Format the items as a numbered list, from the start through the line that contains "Action: coord(293,36)", leaving out blank lines.

──────────────────────────────

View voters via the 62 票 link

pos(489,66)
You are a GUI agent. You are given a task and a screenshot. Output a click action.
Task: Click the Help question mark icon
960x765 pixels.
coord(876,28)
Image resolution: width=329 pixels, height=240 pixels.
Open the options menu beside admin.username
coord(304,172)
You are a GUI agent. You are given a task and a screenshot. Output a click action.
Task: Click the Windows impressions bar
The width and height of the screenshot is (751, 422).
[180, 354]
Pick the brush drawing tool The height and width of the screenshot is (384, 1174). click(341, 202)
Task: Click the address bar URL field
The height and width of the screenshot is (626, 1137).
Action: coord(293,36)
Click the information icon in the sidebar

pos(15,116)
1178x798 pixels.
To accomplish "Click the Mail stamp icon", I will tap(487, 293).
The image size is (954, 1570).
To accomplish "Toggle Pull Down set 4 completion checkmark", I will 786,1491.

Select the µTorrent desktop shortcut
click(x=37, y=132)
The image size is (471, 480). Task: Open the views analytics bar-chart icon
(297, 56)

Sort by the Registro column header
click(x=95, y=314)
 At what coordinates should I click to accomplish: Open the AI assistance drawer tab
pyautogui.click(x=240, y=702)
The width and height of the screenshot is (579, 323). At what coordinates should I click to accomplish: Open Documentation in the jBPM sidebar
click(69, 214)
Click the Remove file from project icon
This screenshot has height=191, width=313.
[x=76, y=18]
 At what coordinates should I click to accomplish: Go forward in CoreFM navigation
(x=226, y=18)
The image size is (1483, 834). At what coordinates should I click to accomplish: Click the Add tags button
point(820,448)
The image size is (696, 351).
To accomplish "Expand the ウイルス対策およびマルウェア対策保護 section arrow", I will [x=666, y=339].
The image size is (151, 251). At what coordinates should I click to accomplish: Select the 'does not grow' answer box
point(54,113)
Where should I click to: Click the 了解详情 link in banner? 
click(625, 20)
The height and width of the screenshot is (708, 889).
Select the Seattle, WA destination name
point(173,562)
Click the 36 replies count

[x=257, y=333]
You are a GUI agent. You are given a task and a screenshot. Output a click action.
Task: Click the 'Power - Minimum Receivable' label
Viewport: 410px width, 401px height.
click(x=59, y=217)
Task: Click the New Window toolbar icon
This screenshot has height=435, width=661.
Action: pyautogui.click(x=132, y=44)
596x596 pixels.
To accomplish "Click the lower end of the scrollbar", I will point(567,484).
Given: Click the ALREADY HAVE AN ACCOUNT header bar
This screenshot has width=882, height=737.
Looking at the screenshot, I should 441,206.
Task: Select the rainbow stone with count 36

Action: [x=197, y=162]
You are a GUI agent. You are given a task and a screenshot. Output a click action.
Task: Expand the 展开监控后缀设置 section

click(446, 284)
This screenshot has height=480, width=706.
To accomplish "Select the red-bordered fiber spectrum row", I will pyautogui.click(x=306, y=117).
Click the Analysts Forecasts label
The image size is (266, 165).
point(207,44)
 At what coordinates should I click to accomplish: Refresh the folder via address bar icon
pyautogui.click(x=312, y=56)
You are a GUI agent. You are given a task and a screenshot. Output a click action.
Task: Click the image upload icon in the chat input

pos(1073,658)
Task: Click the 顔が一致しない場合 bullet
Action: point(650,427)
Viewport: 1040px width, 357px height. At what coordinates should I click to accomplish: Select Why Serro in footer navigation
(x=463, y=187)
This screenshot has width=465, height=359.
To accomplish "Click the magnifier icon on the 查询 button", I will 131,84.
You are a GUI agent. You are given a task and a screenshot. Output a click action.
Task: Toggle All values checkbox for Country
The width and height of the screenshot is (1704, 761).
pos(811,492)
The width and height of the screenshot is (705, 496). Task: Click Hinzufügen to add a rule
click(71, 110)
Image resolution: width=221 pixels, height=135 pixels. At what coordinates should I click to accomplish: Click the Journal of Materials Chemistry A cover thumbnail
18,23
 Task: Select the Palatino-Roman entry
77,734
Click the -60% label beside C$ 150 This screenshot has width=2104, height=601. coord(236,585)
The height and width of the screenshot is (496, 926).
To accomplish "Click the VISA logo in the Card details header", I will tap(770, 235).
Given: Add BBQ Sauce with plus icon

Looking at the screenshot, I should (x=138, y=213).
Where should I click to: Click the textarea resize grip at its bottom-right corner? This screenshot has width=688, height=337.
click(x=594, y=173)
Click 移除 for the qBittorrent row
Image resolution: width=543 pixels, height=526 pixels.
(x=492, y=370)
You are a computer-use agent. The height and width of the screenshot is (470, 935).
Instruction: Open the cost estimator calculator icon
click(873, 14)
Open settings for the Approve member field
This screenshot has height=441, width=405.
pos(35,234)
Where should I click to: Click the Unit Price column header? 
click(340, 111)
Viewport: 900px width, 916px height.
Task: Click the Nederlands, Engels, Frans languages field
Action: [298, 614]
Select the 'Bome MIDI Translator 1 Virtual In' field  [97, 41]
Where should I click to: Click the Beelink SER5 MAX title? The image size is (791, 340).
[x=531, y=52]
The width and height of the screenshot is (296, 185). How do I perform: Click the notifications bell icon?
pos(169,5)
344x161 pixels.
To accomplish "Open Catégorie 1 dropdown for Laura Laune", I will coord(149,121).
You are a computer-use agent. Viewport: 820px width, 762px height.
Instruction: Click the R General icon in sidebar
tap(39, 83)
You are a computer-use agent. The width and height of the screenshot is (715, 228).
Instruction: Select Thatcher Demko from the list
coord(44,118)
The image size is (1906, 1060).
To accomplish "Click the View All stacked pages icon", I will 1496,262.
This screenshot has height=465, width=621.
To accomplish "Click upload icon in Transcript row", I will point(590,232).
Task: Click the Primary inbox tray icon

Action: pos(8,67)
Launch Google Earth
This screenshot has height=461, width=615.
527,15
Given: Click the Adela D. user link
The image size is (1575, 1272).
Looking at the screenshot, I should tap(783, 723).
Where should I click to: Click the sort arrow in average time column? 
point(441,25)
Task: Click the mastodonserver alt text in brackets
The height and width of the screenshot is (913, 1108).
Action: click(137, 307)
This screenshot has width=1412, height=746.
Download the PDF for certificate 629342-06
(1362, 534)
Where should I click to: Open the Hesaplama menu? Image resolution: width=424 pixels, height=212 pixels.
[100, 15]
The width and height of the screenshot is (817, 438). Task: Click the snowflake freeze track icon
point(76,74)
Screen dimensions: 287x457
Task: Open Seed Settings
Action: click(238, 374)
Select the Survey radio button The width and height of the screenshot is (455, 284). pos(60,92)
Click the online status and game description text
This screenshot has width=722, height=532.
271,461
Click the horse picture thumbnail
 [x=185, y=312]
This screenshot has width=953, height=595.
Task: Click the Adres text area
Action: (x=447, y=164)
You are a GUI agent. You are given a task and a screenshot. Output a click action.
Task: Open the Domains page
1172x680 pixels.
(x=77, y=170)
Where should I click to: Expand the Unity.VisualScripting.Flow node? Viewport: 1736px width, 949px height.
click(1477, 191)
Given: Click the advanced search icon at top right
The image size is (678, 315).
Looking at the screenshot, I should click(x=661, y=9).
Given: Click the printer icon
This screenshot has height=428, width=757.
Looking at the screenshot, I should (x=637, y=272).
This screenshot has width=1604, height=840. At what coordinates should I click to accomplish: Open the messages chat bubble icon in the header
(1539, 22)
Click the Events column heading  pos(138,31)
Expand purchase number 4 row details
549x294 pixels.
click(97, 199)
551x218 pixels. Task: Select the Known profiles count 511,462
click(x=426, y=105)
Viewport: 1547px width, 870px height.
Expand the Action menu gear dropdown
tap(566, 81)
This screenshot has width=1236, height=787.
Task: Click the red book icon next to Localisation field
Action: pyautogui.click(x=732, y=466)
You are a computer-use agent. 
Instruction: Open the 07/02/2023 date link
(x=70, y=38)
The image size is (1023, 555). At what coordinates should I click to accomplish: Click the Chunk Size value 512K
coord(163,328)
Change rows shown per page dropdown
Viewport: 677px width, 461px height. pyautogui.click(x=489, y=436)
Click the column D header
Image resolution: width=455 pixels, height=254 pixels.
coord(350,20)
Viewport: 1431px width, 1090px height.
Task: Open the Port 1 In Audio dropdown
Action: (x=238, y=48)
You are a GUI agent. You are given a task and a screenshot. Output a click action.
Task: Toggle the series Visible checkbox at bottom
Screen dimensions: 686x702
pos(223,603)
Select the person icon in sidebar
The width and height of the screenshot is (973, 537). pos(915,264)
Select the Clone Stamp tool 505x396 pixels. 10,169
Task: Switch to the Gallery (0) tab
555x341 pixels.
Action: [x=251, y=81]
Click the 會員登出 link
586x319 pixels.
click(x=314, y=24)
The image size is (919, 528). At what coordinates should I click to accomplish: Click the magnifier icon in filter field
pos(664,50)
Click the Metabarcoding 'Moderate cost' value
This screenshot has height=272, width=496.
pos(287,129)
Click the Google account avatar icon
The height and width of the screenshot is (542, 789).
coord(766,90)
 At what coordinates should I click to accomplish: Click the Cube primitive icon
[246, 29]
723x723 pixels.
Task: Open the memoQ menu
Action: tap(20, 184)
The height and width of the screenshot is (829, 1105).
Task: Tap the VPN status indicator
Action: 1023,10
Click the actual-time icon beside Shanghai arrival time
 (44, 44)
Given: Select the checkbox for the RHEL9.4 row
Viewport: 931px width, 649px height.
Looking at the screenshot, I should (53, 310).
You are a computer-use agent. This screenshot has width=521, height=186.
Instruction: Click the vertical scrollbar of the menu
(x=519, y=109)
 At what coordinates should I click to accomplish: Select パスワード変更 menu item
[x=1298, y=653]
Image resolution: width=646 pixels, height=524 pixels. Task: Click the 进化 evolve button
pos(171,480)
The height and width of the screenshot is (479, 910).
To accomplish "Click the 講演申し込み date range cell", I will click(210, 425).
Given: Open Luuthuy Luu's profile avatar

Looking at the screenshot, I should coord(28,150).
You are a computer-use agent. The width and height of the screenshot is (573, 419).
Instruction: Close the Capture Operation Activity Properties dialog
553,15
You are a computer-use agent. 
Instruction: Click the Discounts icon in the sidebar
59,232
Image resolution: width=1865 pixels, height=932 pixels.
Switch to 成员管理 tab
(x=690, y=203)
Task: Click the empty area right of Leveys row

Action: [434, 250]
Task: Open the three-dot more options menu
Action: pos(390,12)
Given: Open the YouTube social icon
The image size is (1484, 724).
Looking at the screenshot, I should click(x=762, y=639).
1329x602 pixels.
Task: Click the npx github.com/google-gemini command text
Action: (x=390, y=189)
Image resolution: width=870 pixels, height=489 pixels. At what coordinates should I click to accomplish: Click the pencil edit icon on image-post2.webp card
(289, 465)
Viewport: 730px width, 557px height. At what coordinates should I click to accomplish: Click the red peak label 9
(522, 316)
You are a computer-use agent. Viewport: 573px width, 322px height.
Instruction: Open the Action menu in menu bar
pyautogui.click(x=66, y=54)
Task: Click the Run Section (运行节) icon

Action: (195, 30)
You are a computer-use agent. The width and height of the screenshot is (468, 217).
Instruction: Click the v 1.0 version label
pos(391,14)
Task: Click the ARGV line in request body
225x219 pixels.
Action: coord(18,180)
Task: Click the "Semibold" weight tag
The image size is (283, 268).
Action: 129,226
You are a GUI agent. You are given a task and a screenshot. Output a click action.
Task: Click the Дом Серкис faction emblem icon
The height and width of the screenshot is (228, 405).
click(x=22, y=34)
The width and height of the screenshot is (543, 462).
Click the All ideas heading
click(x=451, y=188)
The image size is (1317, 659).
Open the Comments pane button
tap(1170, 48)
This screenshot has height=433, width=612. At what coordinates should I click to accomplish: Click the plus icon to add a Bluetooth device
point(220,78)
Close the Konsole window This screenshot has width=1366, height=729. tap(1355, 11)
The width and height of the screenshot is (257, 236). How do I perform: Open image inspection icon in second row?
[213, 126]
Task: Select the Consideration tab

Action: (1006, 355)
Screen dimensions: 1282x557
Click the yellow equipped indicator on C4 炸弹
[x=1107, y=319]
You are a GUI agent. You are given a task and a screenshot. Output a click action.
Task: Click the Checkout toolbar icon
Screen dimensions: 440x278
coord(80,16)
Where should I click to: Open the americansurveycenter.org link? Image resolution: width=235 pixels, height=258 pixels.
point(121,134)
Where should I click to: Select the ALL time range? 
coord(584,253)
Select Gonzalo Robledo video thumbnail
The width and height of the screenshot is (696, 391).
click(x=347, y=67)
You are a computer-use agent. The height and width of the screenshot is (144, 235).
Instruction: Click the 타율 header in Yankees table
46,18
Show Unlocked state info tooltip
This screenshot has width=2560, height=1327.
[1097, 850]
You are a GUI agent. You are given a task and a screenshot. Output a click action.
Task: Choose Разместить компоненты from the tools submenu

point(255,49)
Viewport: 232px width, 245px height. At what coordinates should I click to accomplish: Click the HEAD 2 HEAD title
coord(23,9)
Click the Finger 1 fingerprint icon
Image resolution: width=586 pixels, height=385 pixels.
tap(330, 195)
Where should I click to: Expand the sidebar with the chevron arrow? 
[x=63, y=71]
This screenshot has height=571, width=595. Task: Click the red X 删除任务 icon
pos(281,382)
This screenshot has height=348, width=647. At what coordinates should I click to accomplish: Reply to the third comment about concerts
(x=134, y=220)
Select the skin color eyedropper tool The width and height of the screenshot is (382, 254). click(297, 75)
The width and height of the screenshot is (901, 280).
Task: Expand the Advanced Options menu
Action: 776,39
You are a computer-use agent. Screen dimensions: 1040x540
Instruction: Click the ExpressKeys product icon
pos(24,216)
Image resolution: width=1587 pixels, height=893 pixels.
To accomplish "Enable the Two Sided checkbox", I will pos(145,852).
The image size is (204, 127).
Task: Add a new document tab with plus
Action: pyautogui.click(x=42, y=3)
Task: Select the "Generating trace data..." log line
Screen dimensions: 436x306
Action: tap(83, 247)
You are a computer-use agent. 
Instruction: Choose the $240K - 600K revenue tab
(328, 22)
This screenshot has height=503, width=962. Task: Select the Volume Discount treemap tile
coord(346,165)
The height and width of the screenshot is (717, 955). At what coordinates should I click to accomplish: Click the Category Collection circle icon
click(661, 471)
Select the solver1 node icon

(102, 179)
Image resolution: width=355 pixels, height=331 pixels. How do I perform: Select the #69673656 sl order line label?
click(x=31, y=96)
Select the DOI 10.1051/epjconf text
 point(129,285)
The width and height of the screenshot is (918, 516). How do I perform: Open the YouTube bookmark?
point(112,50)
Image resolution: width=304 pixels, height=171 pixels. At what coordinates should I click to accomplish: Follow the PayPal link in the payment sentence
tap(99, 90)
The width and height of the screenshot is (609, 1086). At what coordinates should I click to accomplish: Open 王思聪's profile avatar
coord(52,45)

──────────────────────────────

[Task result]
1. View voters via the 62 票 link
2. pos(489,66)
3. You are a GUI agent. You are given a task and a screenshot. Output a click action.
4. Task: Click the Help question mark icon
5. 960x765 pixels.
6. coord(876,28)
7. Image resolution: width=329 pixels, height=240 pixels.
8. Open the options menu beside admin.username
9. coord(304,172)
10. You are a GUI agent. You are given a task and a screenshot. Output a click action.
11. Task: Click the Windows impressions bar
12. The width and height of the screenshot is (751, 422).
13. [180, 354]
14. Pick the brush drawing tool The height and width of the screenshot is (384, 1174). click(341, 202)
15. Task: Click the address bar URL field
16. The height and width of the screenshot is (626, 1137).
17. Action: coord(293,36)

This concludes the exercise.